Delimitation of clonal lineages
We used simulation to obtain the expected distribution of pair-wise distances among MLGs under the assumption that each MLG represents an independent clone. In the case of diploids, we simulated a population of 500 diploid hybrids by selecting random parents from the C. taenia and C. elongatoides datasets. In the case of triploids, we randomly selected the maternal ancestor as either a simulated or an observed diploid hybrid, while the paternal ancestor was selected from either C. taenia or C. elongatoides datasets.
Simulated distributions of pairwise distances were fitted by empirical distribution functions using R software . This software allowed us to assign any value of observed pairwise distances between two MLG by using a probability value, and decide whether such pairwise distances are significantly small to infer that both MLG belong to the same clone. To correct for multiple comparisons, we applied the sequential Bonferroni’s correction in a following way: For each MLG we selected its closest neighbor, and tested whether the probability of their distance was less than the chosen alpha-level divided by the number of samples. If so, we checked whether the probability of distance between the second closest MLG was less than alpha/(Number of samples–1) and so on, until the series produced no significant results.
All MLGs that had a significantly small distance were considered representatives of the same MLL. Finally, to confirm our assignment in diploids, we further calculated the Psex on the set of loci that were identical among putative members of the same MLL .
Relative estimation of clonal ages
To evaluate the suitability of the dist.mut and dist.bp indices used to estimate the age of clones, we used the simulations by using an Individual-Based Model (IBM).
We started the model with two reproductively isolated species, each divided into two regions (demes) interconnected by individual migration rate m. Each population was composed of n sexually reproducing diploids, each with 10 unlinked microsatellite loci. Initially, each locus started in the homozygous state. We modeled a process of mitosis and recombination during the 1st meiotic division. Alleles of size 1 repeat were not allowed to mutate, and hence this allelic class was considered to be in an absorbing state sensu . New alleles occurred by mutations; either following the stepwise mutation model (SMM) or mutating to any possible state (K-mutation model; KAM). The possibility of homoplasy is therefore inherent in our model. We ran 3 sets of simulation, 1 with SSM only, the others with a KAM frequency of 5% and 10% respectively . Combining the 2 haploid sets with randomly chosen individuals from the previous generation created new sexual individuals within both populations. We allowed the sexual populations to evolve for 8N generations to reach equilibrium.

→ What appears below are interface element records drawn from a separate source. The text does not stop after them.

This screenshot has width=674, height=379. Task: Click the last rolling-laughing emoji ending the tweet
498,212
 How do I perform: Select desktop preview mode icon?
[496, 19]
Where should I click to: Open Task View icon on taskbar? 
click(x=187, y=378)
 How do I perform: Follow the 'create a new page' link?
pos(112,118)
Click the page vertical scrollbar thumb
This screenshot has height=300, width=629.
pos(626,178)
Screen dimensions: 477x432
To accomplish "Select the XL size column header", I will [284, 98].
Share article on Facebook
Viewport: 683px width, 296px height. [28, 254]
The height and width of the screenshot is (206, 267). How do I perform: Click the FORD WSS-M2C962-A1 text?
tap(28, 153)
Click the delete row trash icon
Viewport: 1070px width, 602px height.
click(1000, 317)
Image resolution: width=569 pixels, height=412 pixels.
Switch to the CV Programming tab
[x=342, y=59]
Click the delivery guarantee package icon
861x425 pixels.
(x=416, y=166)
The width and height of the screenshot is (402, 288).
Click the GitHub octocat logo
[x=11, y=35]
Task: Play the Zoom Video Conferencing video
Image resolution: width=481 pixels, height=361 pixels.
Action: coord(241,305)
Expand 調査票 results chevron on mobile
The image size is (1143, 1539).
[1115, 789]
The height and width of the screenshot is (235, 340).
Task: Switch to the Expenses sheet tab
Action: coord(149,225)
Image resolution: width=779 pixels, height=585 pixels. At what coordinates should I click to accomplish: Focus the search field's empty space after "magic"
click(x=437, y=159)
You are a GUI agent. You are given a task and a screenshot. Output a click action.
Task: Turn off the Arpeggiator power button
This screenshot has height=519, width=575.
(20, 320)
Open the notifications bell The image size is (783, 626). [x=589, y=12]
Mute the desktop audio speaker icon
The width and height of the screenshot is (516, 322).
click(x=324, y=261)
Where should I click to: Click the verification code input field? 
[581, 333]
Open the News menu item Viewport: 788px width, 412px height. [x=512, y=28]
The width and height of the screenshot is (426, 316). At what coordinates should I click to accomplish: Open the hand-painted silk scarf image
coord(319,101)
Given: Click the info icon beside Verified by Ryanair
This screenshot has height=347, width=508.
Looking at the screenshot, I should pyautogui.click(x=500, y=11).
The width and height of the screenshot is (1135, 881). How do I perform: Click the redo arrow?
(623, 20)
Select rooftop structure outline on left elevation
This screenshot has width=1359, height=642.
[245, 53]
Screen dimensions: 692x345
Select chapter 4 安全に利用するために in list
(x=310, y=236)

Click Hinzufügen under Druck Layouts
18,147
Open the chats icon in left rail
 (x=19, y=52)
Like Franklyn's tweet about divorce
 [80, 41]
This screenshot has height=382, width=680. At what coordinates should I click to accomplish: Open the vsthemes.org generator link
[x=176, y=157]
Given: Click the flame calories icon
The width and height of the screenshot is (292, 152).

After the initial period, random pairs of individuals were selected from each sexual species as maternal and paternal ancestor of the new hybrid clonal population. The parental sexual pairs were chosen so that we either combined individuals from the first region in species 1 and the first region in the species 2 or we combined individuals from the second regions of both species. Immediately after the hybridization event, the clonal population had reached its stable population size of n individuals, and both sexual species were allowed to evolve in parallel for 40,000 generations. In case of triploids, we combined haploid paternal set of alleles with the entire maternal genome. For every 200th generations we calculated the dist.mut and dist.bp, indices. The distances from sexual progenitor were measured so that we compared clones against the sexual individuals from the regions, where the clones originated (i.e. simulating the case when we sample the true parental populations) as well as from allopatric demes of both species (simulating the case when the clones are of unknown, probably allopatric, geographical origin). We ran the simulation with varying migration rates (m), so that the product n*m covers the values from 1 to 0.01migrants per generation. Mutation rates (μ) varied so that we covered the entire biologically plausible range, spanning from 10-6 to 10-2. For each value of m and θ (=4 n*μ), we ran the simulation 500 times.
R Development Core Team: R: 2008. A language and environment for statistical computing. R Foundation for Statistical Computing: Vienna, Austria. http://www.R-project.org.
Arnaud-Haond, S., C. M. Duarte, F. Alberto, and E.A. Serrao. 2007. Standardizing methods to address clonality in population studies. Mol. Ecol. 16:5115–39.
Samadi, S., F., Erard, A. Estoup, and P. Jarne. 1998. The influence of mutation, selection and reproductive systems on microsatellite variability: a simulation approach. Genet. Res. 7:213–22.
Balloux, F., H. Brünner, N. Lugon-Moulin, J. Hausser, and J. Goudet. 2000. Microsatellites can be misleading: an empirical and simulation study. Evolution 54:1414–22.